The payment method varies by state. Many states prefer to send payment directly to the employer or the insurance carrier, which simplifies accounting and reduces the risk of overpayments. Some states issue a check to the employee in care of the employer. Direct payment to the participant’s home address is typically a last resort, used only when the other arrangements can’t be set up. The specific method your state uses will be explained during enrollment.
Federal law treats these premium payments, along with any deductibles and cost-sharing the state covers, as Medicaid expenditures for reimbursement purposes.1Office of the Law Revision Counsel. 42 USC 1396e – Enrollment of Individuals Under Group Health Plans That means the state draws federal matching funds for HIPP payments just as it would for regular Medicaid claims — which is part of why the program survives budget cycles.
HIPP enrollment isn’t permanent and requires periodic re-evaluation. Most states re-examine cost-effectiveness at least once a year, and some conduct interim reviews every three months, particularly when the payment goes directly to the participant. During these reviews, the state contacts your employer to confirm you’re still employed, still enrolled in the health plan, and verify the current premium amount.

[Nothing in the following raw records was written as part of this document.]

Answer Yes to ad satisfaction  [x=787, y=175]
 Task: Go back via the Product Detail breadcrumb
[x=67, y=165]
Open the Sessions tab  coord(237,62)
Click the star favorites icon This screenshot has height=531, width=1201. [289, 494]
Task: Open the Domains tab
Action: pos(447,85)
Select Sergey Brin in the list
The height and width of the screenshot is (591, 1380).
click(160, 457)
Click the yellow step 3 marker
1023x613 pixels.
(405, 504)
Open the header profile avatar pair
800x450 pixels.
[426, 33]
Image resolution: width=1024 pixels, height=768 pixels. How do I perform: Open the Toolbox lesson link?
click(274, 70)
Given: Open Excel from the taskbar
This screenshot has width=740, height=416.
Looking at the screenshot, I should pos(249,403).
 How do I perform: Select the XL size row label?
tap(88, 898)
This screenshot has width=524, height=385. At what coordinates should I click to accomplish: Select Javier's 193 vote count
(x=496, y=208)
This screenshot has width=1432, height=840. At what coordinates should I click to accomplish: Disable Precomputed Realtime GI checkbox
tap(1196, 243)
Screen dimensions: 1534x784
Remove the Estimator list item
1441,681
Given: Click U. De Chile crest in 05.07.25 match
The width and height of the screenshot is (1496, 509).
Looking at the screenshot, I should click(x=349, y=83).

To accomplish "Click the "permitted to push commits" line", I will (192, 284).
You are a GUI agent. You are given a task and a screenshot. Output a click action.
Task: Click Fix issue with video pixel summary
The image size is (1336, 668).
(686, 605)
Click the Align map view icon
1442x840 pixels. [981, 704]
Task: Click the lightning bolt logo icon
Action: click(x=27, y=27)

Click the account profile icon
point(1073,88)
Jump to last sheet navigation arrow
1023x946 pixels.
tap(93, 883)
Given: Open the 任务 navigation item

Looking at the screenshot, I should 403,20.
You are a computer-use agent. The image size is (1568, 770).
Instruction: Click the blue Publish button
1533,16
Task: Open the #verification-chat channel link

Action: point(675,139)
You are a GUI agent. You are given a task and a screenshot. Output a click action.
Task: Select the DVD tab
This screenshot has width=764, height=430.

You’re responsible for reporting changes as soon as they happen. If your premium amount changes during open enrollment, your employment status changes, you lose access to the group health plan, or a family member gains or loses Medicaid eligibility, the state needs to know immediately. Failing to report a change that affects cost-effectiveness can result in overpayments that the state will seek to recover. And losing Medicaid eligibility automatically ends HIPP benefits, since active Medicaid enrollment is the foundational requirement for the program.
Losing your job doesn’t necessarily end HIPP eligibility if you elect COBRA continuation coverage. COBRA lets you keep your former employer’s group health plan for a limited period (usually 18 months), and many states treat COBRA premiums as eligible for HIPP reimbursement. COBRA premiums are substantially higher than what you paid as an employee — often the full premium plus a 2 percent administrative fee — so the cost-effectiveness math may change. But for someone with high medical costs, the state may still find it cheaper to cover the COBRA premium than to absorb all claims directly through Medicaid.
If you’re transitioning jobs and have a gap before new employer coverage begins, notify your state HIPP office immediately. Some states can shift reimbursement to COBRA coverage with minimal disruption if you act quickly. The 60-day COBRA election window is firm, so delaying the decision while waiting for HIPP approval can cost you the option entirely. Throughout any transition, maintaining your Medicaid enrollment is what keeps the HIPP safety net in place.